[Pixel coordinate grounding data]
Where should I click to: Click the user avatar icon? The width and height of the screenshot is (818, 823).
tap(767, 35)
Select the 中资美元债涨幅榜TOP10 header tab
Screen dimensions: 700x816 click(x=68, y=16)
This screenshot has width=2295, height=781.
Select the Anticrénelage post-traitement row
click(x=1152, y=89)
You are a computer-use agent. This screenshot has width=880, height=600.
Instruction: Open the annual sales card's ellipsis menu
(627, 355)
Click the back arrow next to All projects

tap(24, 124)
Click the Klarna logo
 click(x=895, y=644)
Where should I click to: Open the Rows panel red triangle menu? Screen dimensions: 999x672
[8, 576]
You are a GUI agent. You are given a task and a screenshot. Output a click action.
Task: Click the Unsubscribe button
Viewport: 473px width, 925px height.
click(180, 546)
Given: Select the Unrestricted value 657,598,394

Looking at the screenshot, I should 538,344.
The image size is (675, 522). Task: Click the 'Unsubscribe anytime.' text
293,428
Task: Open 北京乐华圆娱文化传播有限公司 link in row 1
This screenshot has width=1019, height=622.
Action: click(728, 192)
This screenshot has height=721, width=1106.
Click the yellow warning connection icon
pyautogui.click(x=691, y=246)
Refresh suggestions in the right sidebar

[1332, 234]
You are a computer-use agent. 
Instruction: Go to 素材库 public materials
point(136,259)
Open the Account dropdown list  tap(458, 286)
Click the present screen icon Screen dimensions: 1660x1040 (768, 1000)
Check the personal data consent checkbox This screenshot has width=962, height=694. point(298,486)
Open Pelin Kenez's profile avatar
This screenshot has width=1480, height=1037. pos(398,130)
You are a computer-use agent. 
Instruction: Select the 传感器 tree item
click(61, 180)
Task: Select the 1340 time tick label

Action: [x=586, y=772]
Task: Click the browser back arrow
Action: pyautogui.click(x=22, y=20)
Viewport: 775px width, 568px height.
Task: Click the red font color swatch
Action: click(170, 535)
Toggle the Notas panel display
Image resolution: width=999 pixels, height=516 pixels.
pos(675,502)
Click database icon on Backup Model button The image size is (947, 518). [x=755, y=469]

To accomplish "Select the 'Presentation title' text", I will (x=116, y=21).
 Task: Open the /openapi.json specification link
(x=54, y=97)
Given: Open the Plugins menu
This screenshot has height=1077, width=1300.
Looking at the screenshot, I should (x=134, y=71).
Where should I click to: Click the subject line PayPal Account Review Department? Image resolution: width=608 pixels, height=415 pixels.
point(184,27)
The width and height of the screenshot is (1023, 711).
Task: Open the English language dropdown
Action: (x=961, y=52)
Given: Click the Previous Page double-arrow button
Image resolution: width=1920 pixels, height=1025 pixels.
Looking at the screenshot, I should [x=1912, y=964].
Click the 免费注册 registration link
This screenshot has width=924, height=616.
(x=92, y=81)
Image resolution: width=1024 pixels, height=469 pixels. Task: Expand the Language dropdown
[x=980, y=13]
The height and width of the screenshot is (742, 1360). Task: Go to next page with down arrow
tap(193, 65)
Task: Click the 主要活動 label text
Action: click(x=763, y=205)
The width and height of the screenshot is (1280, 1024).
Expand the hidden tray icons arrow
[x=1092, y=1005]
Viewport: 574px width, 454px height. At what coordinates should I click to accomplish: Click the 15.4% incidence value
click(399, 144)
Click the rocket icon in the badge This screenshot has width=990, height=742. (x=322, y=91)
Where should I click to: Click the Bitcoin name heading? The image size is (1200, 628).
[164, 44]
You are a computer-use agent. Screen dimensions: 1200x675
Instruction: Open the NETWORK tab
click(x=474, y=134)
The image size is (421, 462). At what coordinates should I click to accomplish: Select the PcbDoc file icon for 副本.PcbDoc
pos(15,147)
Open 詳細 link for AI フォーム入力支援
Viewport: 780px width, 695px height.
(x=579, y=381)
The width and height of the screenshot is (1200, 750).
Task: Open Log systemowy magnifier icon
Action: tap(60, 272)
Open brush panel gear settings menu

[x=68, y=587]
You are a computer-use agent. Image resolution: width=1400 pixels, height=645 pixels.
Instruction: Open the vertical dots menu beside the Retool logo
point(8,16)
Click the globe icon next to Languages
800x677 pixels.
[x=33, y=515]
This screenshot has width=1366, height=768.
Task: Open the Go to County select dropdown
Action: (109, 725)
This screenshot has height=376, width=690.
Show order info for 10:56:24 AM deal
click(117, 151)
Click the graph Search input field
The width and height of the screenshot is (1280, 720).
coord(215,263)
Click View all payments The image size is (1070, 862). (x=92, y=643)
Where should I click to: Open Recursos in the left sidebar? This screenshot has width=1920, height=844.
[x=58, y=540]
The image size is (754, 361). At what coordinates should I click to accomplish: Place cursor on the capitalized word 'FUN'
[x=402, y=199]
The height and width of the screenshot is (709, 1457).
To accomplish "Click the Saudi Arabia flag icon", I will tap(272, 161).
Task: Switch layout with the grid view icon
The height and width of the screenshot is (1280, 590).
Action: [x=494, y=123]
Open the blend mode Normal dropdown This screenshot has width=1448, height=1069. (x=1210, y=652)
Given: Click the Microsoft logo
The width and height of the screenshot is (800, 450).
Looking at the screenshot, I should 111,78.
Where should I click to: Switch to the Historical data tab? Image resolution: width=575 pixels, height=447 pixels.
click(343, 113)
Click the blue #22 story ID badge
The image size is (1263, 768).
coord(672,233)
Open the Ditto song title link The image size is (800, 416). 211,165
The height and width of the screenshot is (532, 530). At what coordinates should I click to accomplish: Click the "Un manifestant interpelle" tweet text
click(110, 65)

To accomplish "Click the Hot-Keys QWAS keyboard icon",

__Brief__:
Looking at the entries, state how many lines hold the string "title", with the number as the sole reply.

__Result of this task__:
2